The previous week, Venezuela’s sovereign debt fell to a two year low, after the announcement of a modification to the currency exchange controls, introducing a dual exchange system. The rate for priority goods like food and medicine will remain 6.3 bolivars to the dollar, while travel prices and remittances will now trade at 11.3 bolivars to the dollar. The government has stressed that this does not constitute devaluation, but economists have cautioned that maintaining an artificially high currency will cause depreciation
The Conservative party turned its back on current president Juan Manuel Santos and nominated former Trade and Defense Minister Marta Lucía Ramírez as presidential candidate on 27 January. This nomination contributes to ongoing divisions in the conservative wing of Colombian politics.
On 23 January, Canadian oil company Canacol Energy announced a plan to invest $150 million in Ecuador and Colombia for operations, prospecting, and production. $33 million will go to Ecuador, and $117 million will go to Colombia. Canacol projects an average daily net production of between 11,500 and 12,500 barrels per day in 2014.

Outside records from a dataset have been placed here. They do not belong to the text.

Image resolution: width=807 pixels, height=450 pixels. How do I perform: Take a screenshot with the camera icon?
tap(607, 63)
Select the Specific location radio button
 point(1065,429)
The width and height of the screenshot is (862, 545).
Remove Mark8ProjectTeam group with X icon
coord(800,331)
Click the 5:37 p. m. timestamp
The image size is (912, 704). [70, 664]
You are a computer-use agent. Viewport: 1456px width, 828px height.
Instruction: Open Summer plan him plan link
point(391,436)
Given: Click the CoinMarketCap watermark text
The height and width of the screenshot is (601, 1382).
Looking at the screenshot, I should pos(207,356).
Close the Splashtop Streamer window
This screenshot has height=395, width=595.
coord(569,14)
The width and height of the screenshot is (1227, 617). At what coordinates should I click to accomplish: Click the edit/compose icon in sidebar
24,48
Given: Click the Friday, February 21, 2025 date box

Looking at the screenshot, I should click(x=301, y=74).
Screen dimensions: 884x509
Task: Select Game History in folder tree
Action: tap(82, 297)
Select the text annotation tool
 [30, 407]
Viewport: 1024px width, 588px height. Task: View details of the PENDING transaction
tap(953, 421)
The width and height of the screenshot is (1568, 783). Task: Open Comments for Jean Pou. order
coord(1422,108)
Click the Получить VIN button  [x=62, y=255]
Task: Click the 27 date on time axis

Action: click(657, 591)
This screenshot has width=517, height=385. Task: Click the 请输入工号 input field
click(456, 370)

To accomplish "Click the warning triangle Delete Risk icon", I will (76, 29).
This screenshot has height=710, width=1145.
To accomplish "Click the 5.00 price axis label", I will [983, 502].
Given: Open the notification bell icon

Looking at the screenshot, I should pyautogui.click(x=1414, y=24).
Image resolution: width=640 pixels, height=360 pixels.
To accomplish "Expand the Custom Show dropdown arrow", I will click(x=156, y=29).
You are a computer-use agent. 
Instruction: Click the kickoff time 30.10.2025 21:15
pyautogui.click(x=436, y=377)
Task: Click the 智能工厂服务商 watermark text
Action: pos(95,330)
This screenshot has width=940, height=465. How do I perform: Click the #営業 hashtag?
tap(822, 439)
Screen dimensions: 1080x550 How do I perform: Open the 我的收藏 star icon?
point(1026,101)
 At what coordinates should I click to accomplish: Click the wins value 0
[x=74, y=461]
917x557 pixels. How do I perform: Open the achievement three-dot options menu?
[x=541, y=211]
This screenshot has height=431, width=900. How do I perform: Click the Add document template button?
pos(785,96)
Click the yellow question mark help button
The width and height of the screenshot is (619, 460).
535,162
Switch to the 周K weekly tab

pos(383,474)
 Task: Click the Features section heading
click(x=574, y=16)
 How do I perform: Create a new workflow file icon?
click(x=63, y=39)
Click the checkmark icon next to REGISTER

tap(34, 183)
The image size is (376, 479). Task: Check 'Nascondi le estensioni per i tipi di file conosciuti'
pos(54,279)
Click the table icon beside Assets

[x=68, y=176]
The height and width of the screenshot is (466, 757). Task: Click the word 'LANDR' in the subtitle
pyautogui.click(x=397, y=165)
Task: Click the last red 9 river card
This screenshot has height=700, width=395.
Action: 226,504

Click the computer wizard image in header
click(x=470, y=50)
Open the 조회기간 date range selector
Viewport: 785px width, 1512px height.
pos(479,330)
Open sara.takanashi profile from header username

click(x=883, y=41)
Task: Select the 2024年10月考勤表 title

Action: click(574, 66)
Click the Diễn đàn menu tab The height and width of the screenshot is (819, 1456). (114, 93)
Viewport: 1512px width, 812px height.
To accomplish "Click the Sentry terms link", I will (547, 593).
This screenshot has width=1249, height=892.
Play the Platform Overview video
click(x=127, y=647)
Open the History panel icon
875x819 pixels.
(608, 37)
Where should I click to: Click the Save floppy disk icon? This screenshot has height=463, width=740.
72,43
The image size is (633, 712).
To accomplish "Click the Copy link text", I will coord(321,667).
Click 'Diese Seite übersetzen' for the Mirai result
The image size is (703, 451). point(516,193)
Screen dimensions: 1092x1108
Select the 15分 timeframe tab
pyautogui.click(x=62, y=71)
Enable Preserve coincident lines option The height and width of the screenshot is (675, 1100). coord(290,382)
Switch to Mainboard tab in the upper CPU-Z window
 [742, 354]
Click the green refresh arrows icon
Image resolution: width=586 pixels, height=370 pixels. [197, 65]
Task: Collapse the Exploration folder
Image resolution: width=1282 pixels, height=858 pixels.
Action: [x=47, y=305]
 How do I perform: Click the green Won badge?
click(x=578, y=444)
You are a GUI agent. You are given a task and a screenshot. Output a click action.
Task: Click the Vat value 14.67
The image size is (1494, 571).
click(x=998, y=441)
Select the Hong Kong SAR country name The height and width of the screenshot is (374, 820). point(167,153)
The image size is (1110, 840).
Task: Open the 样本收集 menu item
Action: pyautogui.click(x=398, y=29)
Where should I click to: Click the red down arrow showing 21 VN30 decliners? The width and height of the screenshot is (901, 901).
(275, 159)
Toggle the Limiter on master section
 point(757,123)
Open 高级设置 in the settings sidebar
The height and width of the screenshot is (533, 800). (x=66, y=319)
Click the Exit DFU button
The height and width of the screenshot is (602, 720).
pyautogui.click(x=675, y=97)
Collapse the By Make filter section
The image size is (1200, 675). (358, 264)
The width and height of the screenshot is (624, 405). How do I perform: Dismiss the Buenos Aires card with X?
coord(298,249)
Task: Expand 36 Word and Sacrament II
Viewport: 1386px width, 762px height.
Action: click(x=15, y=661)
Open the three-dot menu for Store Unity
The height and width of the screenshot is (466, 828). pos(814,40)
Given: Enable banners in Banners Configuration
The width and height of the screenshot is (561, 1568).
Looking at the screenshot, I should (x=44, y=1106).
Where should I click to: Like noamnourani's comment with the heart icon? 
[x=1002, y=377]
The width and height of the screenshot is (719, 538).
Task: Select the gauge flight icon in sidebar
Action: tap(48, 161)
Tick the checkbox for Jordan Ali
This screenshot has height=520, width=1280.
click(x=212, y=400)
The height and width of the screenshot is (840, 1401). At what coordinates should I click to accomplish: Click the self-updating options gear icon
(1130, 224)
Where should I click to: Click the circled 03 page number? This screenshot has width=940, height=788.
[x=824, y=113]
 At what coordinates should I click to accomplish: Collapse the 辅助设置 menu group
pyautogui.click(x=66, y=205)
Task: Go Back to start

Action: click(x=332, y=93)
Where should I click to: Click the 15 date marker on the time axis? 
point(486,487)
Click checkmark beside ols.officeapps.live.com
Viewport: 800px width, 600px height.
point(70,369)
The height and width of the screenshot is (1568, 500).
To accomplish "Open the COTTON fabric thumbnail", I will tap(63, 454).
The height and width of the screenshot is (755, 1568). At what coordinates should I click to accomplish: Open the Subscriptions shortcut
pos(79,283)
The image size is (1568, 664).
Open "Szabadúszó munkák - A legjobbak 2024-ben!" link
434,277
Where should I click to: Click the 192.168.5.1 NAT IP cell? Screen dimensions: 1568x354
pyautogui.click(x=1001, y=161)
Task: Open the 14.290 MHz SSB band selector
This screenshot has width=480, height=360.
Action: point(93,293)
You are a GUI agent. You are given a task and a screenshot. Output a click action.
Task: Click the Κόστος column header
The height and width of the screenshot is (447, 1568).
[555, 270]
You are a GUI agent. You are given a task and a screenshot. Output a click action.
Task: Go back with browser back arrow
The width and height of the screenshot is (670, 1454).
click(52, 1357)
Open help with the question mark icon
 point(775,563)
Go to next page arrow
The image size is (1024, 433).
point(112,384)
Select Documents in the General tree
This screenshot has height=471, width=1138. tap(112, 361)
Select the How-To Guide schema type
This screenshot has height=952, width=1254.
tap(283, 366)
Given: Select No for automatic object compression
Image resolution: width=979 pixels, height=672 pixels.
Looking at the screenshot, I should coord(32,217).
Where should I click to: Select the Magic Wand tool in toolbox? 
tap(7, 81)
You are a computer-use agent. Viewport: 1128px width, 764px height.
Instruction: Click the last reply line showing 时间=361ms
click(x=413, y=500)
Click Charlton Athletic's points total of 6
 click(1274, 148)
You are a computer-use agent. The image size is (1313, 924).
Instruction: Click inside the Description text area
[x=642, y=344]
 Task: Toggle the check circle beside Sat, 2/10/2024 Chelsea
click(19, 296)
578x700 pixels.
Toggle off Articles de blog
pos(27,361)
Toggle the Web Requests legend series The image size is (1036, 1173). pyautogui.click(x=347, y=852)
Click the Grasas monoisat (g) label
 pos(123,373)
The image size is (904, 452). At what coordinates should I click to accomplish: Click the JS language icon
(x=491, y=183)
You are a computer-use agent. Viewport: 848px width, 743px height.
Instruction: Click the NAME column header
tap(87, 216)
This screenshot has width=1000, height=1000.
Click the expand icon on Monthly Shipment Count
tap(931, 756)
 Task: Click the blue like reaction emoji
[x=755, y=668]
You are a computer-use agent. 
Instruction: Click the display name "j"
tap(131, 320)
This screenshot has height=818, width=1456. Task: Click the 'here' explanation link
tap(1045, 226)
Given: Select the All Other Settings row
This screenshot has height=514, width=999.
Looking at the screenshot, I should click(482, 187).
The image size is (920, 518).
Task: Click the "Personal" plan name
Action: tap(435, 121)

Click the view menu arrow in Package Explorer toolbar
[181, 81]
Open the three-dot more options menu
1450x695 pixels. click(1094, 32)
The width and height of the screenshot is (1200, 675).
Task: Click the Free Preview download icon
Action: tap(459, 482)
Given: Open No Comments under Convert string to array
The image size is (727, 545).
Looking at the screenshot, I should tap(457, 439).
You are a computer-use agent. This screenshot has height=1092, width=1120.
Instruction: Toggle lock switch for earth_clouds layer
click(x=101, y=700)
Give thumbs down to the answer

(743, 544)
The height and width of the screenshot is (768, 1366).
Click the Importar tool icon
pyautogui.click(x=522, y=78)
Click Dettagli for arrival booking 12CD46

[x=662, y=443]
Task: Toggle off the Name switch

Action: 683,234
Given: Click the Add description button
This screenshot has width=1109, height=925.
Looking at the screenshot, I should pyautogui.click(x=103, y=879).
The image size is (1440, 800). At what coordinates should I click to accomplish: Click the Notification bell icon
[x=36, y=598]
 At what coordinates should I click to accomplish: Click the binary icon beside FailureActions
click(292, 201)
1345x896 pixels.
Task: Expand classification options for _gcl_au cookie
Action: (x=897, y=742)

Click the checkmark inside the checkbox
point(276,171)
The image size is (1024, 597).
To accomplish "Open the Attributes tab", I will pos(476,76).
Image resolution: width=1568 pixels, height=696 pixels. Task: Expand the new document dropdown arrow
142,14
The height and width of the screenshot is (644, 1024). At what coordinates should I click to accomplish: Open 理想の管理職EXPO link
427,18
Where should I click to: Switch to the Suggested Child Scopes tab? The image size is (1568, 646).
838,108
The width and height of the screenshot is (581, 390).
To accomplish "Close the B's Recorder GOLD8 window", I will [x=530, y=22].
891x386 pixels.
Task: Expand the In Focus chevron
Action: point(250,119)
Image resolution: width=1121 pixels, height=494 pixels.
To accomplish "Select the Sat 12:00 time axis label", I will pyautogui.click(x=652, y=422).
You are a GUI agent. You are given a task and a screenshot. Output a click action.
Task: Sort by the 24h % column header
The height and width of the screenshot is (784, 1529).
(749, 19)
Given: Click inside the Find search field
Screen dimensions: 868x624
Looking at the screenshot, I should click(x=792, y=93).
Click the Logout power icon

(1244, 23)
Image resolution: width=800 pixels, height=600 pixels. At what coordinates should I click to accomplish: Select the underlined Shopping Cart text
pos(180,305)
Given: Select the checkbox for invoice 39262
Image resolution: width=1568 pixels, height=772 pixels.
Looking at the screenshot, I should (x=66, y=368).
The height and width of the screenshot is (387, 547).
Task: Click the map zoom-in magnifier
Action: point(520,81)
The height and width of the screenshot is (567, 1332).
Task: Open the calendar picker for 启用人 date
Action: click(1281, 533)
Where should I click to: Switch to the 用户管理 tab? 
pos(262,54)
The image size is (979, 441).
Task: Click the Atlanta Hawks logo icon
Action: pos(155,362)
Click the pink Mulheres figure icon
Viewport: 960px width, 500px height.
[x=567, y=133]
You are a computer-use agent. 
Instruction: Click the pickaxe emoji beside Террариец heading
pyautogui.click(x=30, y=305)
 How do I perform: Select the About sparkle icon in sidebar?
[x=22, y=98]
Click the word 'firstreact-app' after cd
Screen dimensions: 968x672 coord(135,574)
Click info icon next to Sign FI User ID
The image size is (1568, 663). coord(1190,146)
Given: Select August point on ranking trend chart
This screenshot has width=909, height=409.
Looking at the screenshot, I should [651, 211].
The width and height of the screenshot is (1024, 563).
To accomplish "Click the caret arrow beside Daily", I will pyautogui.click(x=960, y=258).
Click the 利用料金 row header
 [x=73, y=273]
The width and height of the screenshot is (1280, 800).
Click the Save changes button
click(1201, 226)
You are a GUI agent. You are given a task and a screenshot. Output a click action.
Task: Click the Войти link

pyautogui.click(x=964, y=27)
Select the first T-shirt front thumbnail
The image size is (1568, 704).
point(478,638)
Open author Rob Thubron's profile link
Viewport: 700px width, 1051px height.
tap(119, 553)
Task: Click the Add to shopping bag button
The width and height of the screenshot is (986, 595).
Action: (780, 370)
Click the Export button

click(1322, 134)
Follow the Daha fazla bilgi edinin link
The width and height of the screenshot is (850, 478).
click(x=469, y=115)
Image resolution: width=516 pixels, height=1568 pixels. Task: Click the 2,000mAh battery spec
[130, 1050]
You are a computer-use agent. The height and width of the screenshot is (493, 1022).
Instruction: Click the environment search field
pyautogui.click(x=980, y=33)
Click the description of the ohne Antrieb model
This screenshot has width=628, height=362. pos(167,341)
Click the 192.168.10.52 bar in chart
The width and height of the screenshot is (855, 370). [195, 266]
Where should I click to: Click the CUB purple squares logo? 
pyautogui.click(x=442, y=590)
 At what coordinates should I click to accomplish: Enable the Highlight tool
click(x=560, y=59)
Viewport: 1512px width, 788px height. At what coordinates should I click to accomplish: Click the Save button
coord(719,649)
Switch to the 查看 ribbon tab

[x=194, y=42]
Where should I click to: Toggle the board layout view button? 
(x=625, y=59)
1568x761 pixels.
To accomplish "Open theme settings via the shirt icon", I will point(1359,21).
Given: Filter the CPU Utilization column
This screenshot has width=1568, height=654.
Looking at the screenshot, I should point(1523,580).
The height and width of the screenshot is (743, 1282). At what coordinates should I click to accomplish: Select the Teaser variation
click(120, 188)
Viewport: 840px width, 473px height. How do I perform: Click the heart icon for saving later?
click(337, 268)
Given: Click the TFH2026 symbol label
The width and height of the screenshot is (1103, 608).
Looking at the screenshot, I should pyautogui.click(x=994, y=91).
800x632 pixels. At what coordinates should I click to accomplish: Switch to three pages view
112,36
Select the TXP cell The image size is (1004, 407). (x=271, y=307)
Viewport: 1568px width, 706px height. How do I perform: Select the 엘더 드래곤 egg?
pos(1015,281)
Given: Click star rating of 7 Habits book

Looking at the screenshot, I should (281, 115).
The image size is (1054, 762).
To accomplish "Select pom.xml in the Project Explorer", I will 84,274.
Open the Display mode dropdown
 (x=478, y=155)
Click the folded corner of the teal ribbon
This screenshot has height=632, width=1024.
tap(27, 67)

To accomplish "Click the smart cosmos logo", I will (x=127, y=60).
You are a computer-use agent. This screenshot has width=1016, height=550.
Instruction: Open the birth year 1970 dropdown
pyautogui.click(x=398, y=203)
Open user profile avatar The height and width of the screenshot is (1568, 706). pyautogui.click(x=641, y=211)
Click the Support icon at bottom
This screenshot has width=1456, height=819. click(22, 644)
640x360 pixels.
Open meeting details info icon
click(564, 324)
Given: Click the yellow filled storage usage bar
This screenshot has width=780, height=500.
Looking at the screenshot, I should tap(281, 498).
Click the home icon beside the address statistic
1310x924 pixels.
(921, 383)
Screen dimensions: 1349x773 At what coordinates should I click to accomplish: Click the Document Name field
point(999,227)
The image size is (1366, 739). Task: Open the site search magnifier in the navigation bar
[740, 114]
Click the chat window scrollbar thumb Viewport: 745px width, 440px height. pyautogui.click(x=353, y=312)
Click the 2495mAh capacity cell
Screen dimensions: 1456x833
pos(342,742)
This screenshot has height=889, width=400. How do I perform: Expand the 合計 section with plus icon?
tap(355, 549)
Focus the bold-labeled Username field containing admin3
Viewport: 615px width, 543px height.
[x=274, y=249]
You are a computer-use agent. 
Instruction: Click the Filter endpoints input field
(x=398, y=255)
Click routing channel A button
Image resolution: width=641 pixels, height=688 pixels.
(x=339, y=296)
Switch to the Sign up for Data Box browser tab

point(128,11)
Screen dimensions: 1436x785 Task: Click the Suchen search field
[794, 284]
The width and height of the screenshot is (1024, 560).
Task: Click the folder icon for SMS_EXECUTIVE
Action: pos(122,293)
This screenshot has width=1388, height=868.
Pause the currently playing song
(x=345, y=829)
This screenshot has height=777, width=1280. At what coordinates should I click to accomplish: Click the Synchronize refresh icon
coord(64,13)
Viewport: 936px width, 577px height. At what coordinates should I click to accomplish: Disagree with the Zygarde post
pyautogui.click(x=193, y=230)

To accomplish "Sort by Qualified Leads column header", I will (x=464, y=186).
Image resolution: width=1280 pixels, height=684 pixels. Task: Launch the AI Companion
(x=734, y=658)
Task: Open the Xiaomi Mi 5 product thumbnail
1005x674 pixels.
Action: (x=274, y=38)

According to Yacimientos Petrolíferos Fiscales Bolivianos (YPFB) President Carlos Villegas’ remarks on 27 January, the oil industry is likely to see a record US$3.03 billion investment in 2014 from both state and private sources. State-owned YPFB plans to invest US$1.86 billion in 2014, or about 61.4 percent of planned investment for the year, with private companies putting forward the remaining funds. These investments will go towards exploration, drilling, industrialization, and the construction of oil treatment plants.
On the nuclear energy front, on 22 January, President Evo Morales declared in a speech to Congress that the development of a nuclear power program for peaceful energy and medical purposes was a strategic priority. He further indicated that before the program’s start, his government would send professionals and specialists abroad to learn from similar initiatives. In a speech in October 2013, President Morales had stated that the governments of Argentina, France and Iran were supportive of the country’s nuclear program.
On 25 January, members of the dockworkers union and government officials reached an agreement to end the three week strike that closed Chilean ports, affecting the agricultural sector. Dockworkers renewed protests on 27 January, claiming the dock managers were not following the conditions set forth in the agreement between the government, the dock managers and the dockworkers union. A new agreement was reached on 28 January, allowing for dockworkers and managers to form a joint working group to protect the rights of workers, and docks reopened on 29 January.
On 27 January, the International Court of Justice (ICJ) handed down its ruling on the Chilean-Peruvian Border dispute, largely in favor of the request made by Peru. The ICJ ruling allowed for the current maritime border between Chile and Peru to continue for 128.75 km, with the border then cutting southwest and running parallel to the equidistant line proposed by Peru until 321.87 km from the coast of both countries, the distance allowed by international law. According to Peruvian President Humala Ollanta, Peru received over 70 percent of what they requested.
In another development on 25 January, over one thousand illegal gold miners were evicted from the Mega 13 zone of Madre de Dios region, approximately two kilometers from the Tambopata National Reserve. The illegal mining site that was raided had been in operation since November 2013. Illegal miners utilize approximately 150 tons of mercury annually in the area, thus causing a significant amount of harm to the natural environment.